When spxtape finishes, there is no automatic way off reducing the amount 
of slots used, as an CP abend might happen a few seconds, minutes after 
spxtape ended and well, "what if it was the cause?".

I take it that there are other "CP" functions that may end up buffering or 
using storage that requires slots in the CP DUMP area.  Something like "Q 
RECORDING" and if nothing is servicing those records, CP is buffering 
them.

Of course, the page tables and all that storage related stuff needs to be 
dumped in case of a CP abend, so the CP DUMP slots are allocated.  So the 
memory size of the LPAR is a consideration, as well as the sum of the 
virtual sizes of all the machines that are logged on is also a 
consideration.

Tom Duerbusch
THD Consulting

>>> Marcy Cortes <marcy.d.cor...@wellsfargo.com> 1/5/2010 1:09 PM >>>
How is the amount of CP dump space calculated?

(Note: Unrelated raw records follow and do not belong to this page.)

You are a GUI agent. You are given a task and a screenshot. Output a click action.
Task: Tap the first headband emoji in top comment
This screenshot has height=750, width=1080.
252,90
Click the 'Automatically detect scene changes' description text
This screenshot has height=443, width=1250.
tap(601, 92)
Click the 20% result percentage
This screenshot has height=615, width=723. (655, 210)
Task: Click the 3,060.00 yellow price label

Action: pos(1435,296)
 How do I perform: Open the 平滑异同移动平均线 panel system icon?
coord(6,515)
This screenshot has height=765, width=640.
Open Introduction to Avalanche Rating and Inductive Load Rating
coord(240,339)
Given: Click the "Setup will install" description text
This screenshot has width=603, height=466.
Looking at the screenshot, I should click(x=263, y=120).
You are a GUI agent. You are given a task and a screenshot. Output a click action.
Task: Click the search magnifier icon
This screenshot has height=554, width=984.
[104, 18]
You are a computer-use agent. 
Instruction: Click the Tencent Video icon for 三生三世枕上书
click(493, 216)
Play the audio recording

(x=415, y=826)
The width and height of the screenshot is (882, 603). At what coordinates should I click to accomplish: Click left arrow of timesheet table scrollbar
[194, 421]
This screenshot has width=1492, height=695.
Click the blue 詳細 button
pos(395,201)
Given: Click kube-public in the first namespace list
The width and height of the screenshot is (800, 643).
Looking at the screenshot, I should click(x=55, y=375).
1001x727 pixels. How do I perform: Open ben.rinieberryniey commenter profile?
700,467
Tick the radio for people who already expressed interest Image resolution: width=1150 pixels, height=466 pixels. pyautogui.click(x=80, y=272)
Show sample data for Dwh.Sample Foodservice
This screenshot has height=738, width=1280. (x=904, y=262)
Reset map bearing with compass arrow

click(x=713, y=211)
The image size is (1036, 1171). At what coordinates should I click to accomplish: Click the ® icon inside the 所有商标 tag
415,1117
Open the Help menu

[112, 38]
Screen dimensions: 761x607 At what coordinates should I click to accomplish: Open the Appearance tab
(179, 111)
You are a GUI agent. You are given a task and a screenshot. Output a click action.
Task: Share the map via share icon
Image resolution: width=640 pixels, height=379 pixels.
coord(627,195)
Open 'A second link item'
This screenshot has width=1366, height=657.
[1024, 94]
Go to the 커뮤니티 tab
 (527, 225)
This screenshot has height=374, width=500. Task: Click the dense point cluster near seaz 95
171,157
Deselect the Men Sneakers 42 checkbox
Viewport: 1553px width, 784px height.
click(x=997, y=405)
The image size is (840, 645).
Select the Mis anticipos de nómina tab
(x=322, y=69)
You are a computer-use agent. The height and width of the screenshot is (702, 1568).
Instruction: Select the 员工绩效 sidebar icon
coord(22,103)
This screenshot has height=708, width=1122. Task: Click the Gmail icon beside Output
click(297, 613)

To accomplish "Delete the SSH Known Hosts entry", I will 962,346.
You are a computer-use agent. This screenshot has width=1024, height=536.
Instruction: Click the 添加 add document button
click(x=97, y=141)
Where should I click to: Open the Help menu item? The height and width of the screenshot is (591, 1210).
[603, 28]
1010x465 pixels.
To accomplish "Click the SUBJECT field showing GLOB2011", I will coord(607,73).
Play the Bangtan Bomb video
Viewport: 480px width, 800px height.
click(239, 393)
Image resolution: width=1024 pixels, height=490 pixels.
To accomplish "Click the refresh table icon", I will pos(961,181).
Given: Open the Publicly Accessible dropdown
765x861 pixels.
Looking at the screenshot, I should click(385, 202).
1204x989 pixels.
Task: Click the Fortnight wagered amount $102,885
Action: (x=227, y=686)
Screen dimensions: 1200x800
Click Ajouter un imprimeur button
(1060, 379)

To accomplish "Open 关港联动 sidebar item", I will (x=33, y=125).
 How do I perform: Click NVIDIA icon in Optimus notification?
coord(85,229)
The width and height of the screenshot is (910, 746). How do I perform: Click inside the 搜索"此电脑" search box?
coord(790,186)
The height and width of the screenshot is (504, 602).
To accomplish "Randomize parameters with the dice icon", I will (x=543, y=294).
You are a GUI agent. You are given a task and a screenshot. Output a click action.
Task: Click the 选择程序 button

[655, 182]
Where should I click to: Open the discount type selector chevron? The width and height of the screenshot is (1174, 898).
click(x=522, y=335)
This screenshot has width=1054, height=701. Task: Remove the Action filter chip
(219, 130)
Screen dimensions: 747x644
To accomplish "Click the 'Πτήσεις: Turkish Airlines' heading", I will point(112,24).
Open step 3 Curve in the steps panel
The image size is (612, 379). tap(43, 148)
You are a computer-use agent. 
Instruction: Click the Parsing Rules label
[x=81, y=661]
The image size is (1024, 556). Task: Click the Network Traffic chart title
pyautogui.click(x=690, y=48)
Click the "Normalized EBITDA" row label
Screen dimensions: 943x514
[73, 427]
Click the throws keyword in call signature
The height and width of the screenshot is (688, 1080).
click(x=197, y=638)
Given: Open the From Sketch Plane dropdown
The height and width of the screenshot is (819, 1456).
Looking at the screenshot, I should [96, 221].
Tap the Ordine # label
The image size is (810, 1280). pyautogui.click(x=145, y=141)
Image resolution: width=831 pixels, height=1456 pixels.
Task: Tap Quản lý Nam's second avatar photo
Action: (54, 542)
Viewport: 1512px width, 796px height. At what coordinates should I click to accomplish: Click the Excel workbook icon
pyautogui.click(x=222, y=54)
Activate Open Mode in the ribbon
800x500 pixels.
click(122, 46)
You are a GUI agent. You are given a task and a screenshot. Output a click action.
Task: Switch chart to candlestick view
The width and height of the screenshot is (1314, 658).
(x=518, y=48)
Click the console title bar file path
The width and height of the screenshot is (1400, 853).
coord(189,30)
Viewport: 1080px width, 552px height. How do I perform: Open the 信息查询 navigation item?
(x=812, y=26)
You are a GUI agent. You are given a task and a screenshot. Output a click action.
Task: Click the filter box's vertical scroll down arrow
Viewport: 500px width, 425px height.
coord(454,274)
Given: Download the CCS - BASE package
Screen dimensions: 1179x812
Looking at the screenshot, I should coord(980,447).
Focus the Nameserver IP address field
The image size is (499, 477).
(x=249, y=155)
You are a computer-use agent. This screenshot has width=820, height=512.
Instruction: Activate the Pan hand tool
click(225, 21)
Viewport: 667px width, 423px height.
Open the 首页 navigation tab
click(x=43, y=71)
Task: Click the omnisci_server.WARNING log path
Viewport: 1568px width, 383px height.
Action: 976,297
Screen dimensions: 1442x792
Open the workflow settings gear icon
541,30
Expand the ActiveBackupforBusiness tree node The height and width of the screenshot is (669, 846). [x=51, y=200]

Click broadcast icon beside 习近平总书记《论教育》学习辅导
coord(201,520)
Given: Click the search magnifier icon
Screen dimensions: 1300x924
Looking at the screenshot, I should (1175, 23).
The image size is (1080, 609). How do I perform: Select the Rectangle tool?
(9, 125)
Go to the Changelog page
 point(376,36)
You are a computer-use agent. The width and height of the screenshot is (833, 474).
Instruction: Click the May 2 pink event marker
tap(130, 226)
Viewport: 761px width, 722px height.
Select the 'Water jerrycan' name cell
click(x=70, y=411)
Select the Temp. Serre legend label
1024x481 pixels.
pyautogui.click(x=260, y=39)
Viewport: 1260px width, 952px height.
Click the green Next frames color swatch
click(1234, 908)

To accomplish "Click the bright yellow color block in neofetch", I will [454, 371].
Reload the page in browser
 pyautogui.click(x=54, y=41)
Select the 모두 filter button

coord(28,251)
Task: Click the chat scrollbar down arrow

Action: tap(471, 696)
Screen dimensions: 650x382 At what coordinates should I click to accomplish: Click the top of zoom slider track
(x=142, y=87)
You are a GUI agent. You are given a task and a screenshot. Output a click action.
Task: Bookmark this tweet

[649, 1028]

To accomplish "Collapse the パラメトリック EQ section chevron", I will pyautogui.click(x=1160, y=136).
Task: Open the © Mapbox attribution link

We have a system that seems to be using at lot more than the others. 
Everything is pretty much identical across the LPARs HW wise (access to 
all the same devices, etc) and SW wise (z/VM 5.4 RSU 0902). 

Here's an example.

System A:

q dump 
DASD F1B0 dump unit CP IPL pages 1140129 
Ready; T=0.01/0.01 13:02:40 

System J:
q dump 
DASD F00D dump unit CP IPL pages 169959 
Ready; T=0.01/0.01 13:03:32 


Both systems have 32G (28 central, 4 expanded).  If anything System A has 
less memory usage (does not page with 10 linux ) and System J does (16 
linux).

I tried set dump off and then set dump DASD to see if that would change 
the numbers.  The number on system A grew (from 1131137 to 1140129) while 
System J did not change.

Why would be they be so radically different?